ACERCA DE LA CONVENIENCIA DE CONTAR CON UN CONGRESO BICAMERAL EN EL PERU
(Felipe Osterling Parodi
)
John Stuart Mill
La Constitución Política de 1993 dispone en su artículo 90 que el Poder Legislativo reside en el Congreso, el cual consta de Cámara Única, la cual está representada por ciento veinte congresistas elegidos por un período de cinco años.

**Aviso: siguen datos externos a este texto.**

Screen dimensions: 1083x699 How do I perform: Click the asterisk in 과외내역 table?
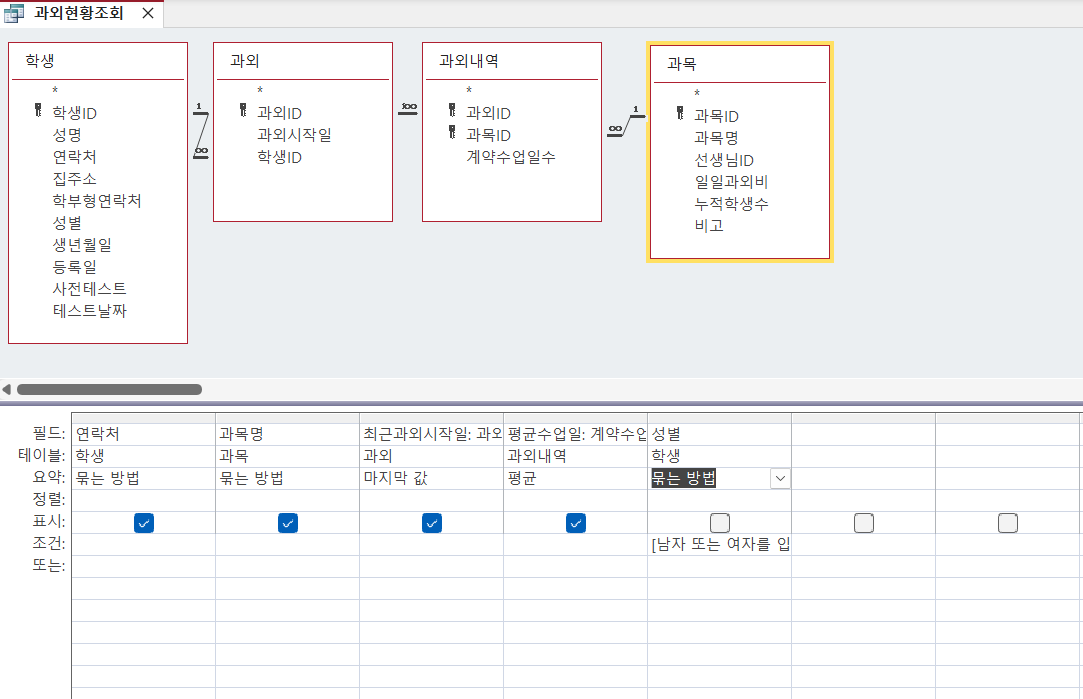pos(468,91)
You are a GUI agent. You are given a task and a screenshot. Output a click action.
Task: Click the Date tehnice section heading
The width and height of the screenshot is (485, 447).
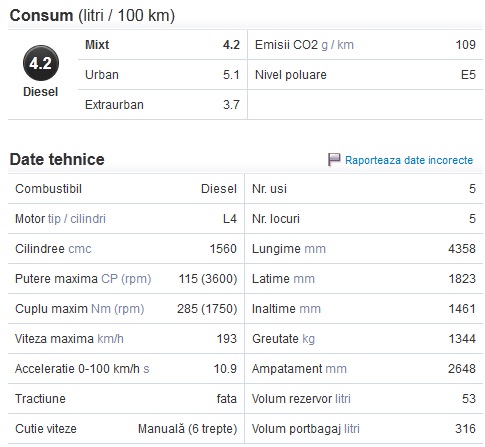click(57, 159)
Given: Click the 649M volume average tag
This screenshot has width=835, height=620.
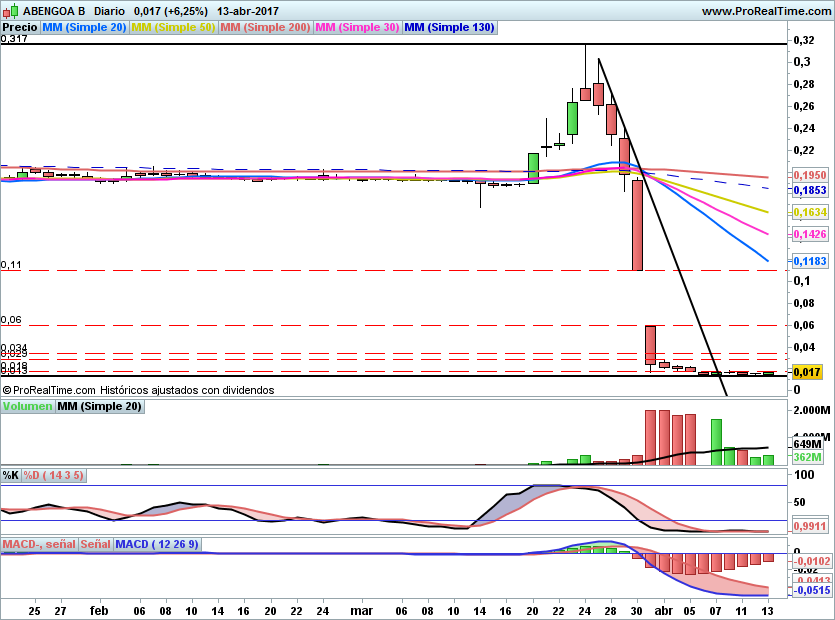Looking at the screenshot, I should [x=807, y=444].
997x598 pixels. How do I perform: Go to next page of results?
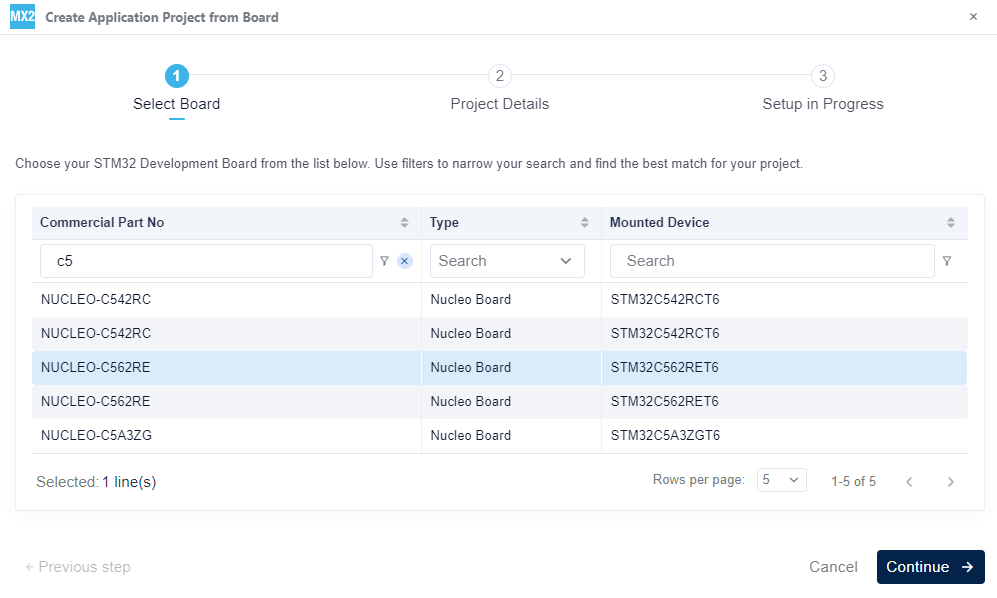pos(950,482)
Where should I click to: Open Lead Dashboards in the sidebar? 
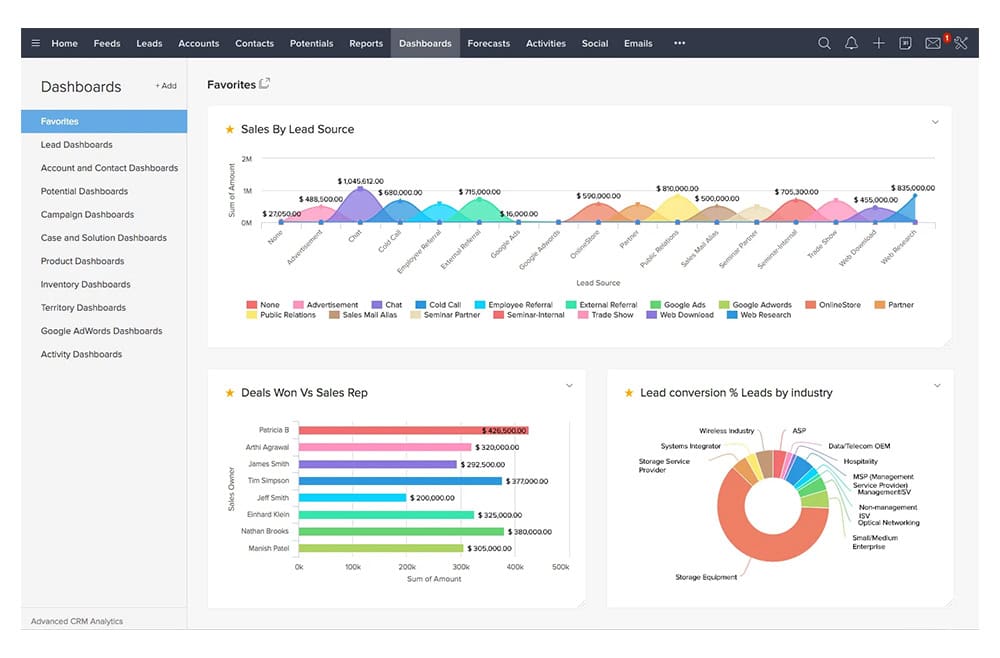tap(76, 145)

Esta opción se aparta de la tradición bicameral adoptada por nuestro país desde los inicios de su vida republicana. En efecto, de las doce cartas políticas que ha tenido el Perú, diez han optado por un Congreso Bicameral, compuesto por una Cámara de Diputados y por una Cámara de Senadores; mientras que solamente dos se decidieron por un régimen unicameral: la Constitución de 1867, que prácticamente no rigió, la que prescribía en su artículo 45 que “el Poder Legislativo se ejerce por el Congreso por una sola Cámara en la forma que esta Constitución establece”, y la Constitución vigente.

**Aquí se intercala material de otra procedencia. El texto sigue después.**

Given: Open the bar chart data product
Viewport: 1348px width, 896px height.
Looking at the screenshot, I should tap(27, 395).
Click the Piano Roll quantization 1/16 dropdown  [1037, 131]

Un repaso del Derecho comparado sudamericano nos permite advertir que el bicameralismo prevalece en nuestro continente. Así, Argentina, Bolivia, Uruguay, Paraguay, Bolivia, Brasil, Venezuela y Colombia cuentan con un Congreso compuesto por una Cámara de Diputados y una Cámara de Senadores, mientras que solamente Ecuador –mediante su Constitución Política de 1984, con resultados negativos tanto política como legislativamente– y el Perú han adoptado el sistema unicameral.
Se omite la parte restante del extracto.